CSV File Downloads Documentation

Full job data download infos and sample files.

Docs Job data Company data

Introduction
Overview
Data Download URLs
- Vector embedding data
Sample Files and SQLite Database Demo
Examples

Introduction

The jobdata API access ultra package provides a comprehensive solution for accessing and managing job data. With both API and CSV download options, you can integrate up-to-date job and company information into your projects efficiently. Using the data download feature over accessing the API offers several key advantages, particularly for users who need comprehensive datasets for analysis, offline access, or bulk data processing.

The CSV file downloads provide a full snapshot of all job data updated weekly, ensuring that you have access to all recent information without the need for continuous API calls. This method might be more efficient for large-scale data handling, allowing for quicker integration into local databases and systems.

Additionally, data downloads are particularly beneficial for data scientists and analysts who require complete datasets for advanced analytics and reporting, offering a more streamlined and cost-effective solution compared to the incremental data retrieval typically done via API calls.

Overview

The Jobdata API access ultra package provides extensive data access and download capabilities, including:

Unlimited access to the Jobdata API feed with comprehensive job post backfill and related full company info.
Expired jobs info.
Job description text search.
Advanced company data search.
Job post embeddings and vector search.
Weekly-updated job data CSV file downloads.

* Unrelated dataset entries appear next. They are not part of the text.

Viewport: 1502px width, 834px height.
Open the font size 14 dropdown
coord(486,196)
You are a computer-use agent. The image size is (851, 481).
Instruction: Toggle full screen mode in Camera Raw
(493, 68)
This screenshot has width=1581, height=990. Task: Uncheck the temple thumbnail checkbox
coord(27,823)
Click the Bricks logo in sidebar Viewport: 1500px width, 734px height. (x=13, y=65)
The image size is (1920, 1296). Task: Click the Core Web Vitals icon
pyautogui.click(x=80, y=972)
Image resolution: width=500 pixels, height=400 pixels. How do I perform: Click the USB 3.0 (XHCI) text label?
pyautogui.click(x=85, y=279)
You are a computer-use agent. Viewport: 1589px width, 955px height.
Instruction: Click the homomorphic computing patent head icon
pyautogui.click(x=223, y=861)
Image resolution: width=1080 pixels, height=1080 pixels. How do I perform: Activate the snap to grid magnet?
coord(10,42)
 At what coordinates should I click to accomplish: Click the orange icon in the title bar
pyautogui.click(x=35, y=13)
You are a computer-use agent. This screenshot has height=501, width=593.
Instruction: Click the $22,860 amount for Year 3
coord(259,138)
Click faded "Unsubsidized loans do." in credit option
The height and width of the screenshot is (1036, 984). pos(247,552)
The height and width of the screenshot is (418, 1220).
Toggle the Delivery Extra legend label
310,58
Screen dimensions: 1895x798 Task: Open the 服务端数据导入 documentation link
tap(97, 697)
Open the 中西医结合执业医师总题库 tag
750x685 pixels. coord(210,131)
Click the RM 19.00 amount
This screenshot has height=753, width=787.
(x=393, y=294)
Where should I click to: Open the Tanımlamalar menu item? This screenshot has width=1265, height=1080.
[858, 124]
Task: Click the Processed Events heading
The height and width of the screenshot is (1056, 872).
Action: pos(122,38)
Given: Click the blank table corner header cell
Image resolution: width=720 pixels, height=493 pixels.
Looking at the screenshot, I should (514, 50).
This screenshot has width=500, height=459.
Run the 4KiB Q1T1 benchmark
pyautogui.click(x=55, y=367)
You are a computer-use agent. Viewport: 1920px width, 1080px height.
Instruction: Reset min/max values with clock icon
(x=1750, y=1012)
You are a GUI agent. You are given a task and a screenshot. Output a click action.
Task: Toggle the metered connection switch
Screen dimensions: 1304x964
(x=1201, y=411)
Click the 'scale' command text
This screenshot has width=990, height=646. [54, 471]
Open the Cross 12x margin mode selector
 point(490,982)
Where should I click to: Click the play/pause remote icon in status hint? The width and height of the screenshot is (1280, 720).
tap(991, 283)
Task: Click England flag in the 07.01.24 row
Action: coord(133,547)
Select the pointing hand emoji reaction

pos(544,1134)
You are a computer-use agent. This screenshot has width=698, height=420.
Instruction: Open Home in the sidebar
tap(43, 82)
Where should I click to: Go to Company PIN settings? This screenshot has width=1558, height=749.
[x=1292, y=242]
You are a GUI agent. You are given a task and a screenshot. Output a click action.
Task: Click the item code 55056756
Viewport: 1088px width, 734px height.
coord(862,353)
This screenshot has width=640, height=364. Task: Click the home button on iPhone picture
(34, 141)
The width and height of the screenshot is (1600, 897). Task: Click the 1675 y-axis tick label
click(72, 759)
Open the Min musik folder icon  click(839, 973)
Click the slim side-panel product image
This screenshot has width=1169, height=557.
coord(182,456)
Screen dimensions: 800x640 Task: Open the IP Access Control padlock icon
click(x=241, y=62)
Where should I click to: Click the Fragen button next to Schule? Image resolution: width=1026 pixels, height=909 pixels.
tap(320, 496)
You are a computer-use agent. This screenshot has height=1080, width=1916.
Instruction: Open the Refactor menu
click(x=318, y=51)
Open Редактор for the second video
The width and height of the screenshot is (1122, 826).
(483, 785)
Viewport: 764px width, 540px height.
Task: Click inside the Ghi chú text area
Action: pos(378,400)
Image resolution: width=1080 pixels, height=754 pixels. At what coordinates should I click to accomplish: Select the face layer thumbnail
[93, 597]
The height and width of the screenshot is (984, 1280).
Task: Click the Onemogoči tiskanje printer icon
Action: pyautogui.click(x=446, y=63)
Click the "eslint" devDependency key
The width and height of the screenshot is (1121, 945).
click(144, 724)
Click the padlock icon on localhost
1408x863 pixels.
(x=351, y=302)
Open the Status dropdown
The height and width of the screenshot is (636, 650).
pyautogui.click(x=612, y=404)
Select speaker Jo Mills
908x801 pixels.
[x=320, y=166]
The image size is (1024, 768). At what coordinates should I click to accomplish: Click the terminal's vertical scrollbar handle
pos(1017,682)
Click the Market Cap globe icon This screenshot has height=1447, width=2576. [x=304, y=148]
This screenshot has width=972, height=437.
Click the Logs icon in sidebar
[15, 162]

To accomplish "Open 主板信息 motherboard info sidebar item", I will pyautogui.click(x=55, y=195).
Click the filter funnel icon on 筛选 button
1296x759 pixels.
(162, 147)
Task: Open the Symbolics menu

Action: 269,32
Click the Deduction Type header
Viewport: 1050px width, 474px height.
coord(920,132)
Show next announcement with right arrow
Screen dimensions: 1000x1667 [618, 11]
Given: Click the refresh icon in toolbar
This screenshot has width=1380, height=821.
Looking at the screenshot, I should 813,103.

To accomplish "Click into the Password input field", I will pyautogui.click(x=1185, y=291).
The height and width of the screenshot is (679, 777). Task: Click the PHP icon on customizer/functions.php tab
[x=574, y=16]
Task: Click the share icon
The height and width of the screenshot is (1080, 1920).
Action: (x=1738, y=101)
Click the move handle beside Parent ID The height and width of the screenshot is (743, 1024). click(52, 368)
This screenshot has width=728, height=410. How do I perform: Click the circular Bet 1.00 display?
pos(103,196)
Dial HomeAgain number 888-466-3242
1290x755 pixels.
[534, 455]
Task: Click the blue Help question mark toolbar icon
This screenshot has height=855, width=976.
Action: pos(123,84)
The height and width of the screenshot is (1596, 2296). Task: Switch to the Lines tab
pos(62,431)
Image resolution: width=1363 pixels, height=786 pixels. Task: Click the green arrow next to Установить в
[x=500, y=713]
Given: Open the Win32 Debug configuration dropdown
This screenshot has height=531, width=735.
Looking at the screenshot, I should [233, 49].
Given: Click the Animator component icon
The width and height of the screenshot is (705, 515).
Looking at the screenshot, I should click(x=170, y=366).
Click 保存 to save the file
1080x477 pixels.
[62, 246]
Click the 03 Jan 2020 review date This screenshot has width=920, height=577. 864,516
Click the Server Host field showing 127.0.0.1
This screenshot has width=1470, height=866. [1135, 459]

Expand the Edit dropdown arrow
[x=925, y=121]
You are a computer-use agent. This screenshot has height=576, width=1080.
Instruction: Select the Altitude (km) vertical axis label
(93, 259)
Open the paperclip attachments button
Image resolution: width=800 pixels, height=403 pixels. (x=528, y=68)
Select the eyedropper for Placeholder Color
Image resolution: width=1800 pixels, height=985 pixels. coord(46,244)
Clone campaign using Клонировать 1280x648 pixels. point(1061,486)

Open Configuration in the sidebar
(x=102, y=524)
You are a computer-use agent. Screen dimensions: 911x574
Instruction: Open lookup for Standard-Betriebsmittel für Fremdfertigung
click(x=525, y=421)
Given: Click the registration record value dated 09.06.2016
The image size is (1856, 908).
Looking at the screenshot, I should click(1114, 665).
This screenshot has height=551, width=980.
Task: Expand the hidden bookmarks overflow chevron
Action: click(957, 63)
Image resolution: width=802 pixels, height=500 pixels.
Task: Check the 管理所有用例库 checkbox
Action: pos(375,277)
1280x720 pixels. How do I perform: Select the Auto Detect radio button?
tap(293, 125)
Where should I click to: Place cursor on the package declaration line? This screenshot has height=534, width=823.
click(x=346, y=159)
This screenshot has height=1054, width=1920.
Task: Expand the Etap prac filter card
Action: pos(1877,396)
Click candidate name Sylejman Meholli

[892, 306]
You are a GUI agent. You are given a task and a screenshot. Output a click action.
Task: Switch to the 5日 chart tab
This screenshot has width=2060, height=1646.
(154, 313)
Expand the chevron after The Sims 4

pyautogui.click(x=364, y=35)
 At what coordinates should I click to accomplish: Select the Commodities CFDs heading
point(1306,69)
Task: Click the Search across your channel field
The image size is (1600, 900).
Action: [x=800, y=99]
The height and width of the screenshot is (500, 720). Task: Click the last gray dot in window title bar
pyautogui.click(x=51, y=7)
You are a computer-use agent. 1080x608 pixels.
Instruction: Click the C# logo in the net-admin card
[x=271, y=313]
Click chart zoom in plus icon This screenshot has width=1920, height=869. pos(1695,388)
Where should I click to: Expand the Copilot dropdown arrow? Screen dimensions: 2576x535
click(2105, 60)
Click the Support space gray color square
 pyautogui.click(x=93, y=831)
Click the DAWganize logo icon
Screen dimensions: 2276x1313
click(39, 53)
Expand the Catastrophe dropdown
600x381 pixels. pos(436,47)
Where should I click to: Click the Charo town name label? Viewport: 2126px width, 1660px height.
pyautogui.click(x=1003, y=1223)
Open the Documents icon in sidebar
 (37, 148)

A fresh export of the latest data happens every Sunday around 6p.m. UTC.

Data Download URLs

Data download URLs are generated with unique download access keys to maintain privacy and allow programmatic access. Every file represents its API endpoint counterpart with mostly the same attributes that are available through the access pro subscription package.

Additional CSV file versions with all job descriptions in Markdown format (instead of the original HTML variant) as well as their pre-generated vector embeddings (see Vector Embeddings and Search API Documentation for more info on this) of the jobs data are also available. This is to keep file sizes as small as possible so you can pick and choose the data you actually need.

In addition to that and to maintain all object relationships there are the following tables that reflect many-to-many relations ships between the job table and its counterparts:

job_job_types.csv: Contains all applicable job types for every job.
job_job_cities.csv: Contains all associated city selections for every job.
job_job_states.csv: Contains all state/canton/administrative region data.
job_job_countries.csv: Contains all associated country selections for every job.
job_job_regions.csv: Contains all associated region selections for every job.

Here are the formats for the all download links available:

Industries: https://jobdataapi.com/download/<DOWNLOAD_ACCESS_KEY>/industries.csv.gz
Company types: https://jobdataapi.com/download/<DOWNLOAD_ACCESS_KEY>/company_types.csv.gz
Companies: https://jobdataapi.com/download/<DOWNLOAD_ACCESS_KEY>/companies.csv.gz
Job types: https://jobdataapi.com/download/<DOWNLOAD_ACCESS_KEY>/job_types.csv.gz
Job regions: https://jobdataapi.com/download/<DOWNLOAD_ACCESS_KEY>/job_regions.csv.gz
Job countries: https://jobdataapi.com/download/<DOWNLOAD_ACCESS_KEY>/job_countries.csv.gz
Job states: https://jobdataapi.com/download/<DOWNLOAD_ACCESS_KEY>/job_states.csv.gz
Job cities: https://jobdataapi.com/download/<DOWNLOAD_ACCESS_KEY>/job_cities.csv.gz
Jobs: https://jobdataapi.com/download/<DOWNLOAD_ACCESS_KEY>/jobs.csv.gz
Jobs (descr. as Markdown): https://jobdataapi.com/download/<DOWNLOAD_ACCESS_KEY>/jobs_md.csv.gz
Job embeddings only: https://jobdataapi.com/download/<DOWNLOAD_ACCESS_KEY>/jobs_em.csv.gz
Job type relations: https://jobdataapi.com/download/<DOWNLOAD_ACCESS_KEY>/job_job_types.csv.gz
Job city relations: https://jobdataapi.com/download/<DOWNLOAD_ACCESS_KEY>/job_job_cities.csv.gz
Job state relations: https://jobdataapi.com/download/<DOWNLOAD_ACCESS_KEY>/job_job_states.csv.gz
Job country relations: https://jobdataapi.com/download/<DOWNLOAD_ACCESS_KEY>/job_job_countries.csv.gz
Job region relations: https://jobdataapi.com/download/<DOWNLOAD_ACCESS_KEY>/job_job_regions.csv.gz

These links are designed for easy integration into automated systems, ensuring that your data remains up-to-date with minimal effort.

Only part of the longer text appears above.